Texte
------
Publié le 14 juin 2018 par Gonzo
La politique du feuilleton (1/2) : l’Égypte et sa policeAhmed Halawa dans « Menottes »

On le sait bien, les feuilletons de ramadan n’échappent pas à la politique. Par les sujets qu’elles retiennent, par la manière dont elles les traitent ou encore par la peinture des héros qu’elles mettent en scène, les séries télévisées que dévore rituellement le public arabe durant cette période de l’année offrent un reflet somme toute assez fidèle des préoccupations de la région. La saison actuelle ne fait pas exception à la règle.

Elle est malgré tout un peu particulière dans la mesure où il apparaît plus que jamais que les pouvoirs politiques se servent de plus en plus des séries télévisées pour faire passer leur message politique. C’est particulièrement vrai en Égypte, pays où le phénomène n’est pas nouveau, comme le rappelle un article dans The Economist qui souligne comment un feuilleton (Le quartier juif حارة اليهود) avait, en 2015, accompagné les choix politiques du président Sissi en présentant un traitement radicalement différent de cette communauté religieuse jusqu’alors présentée sous un jour totalement négatifs.
------
Données fournies
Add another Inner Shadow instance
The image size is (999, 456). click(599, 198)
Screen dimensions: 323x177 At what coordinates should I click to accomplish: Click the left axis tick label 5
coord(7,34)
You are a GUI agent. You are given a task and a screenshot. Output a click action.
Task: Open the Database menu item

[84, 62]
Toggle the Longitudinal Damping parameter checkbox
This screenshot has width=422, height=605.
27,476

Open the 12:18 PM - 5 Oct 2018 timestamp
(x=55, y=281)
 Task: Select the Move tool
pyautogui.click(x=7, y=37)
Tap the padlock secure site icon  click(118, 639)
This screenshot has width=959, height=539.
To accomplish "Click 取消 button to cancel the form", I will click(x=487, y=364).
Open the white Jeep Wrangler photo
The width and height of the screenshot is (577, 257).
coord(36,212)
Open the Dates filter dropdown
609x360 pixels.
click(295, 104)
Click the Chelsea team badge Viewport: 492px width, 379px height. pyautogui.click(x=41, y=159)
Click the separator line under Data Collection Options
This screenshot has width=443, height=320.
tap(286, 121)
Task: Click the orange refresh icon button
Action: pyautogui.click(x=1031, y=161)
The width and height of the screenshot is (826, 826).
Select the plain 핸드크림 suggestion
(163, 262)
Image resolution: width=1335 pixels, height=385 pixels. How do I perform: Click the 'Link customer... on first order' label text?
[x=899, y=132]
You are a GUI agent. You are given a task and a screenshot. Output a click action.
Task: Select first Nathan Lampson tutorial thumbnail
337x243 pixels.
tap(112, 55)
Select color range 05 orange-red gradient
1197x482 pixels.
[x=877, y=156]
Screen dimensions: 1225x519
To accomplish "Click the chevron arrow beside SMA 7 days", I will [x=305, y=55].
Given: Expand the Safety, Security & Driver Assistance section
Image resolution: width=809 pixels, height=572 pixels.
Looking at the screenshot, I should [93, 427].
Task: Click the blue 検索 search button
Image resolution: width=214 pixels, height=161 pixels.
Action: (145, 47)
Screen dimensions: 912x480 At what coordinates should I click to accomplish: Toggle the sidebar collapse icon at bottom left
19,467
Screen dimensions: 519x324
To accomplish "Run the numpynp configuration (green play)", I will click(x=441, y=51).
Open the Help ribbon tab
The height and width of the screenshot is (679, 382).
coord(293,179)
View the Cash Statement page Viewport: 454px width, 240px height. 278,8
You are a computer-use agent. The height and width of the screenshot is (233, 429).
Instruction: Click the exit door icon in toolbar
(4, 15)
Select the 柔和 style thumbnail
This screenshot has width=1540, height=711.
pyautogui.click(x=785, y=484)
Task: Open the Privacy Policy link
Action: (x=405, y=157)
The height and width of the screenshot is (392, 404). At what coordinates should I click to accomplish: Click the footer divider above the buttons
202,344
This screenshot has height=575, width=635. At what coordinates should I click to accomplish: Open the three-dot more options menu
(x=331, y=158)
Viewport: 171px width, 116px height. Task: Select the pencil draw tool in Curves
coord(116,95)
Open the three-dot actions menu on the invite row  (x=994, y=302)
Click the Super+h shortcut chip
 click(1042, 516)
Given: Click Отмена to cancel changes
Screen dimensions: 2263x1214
------
Travail demandé
(1) Relevez, dans le texte sur les feuilletons de ramadan, les moyens par lesquels les séries télévisées reflètent les préoccupations de la région selon l'auteur.
(2) Répondez brièvement aux questions suivantes à partir du texte sur les feuilletons de ramadan.
(a) À quelle date l'article a-t-il été publié ?
(b) Quel journal est cité au sujet du feuilleton « Le quartier juif » ?
(c) En quelle année ce feuilleton a-t-il accompagné les choix politiques du président Sissi ?
(3) Résumez le texte sur les feuilletons de ramadan en deux phrases.

Réponses par consigne
(1)
- par les sujets qu'elles retiennent
- par la manière dont elles les traitent
- par la peinture des héros qu'elles mettent en scène

(2)
(a) Le 14 juin 2018.
(b) The Economist.
(c) En 2015.

(3) Les feuilletons de ramadan, que le public arabe regarde rituellement, n'échappent pas à la politique et reflètent assez fidèlement les préoccupations de la région. La saison actuelle se distingue toutefois par un usage croissant de ces séries par les pouvoirs politiques pour faire passer leur message, en particulier en Égypte, où le feuilleton « Le quartier juif » avait déjà accompagné en 2015 les choix politiques du président Sissi.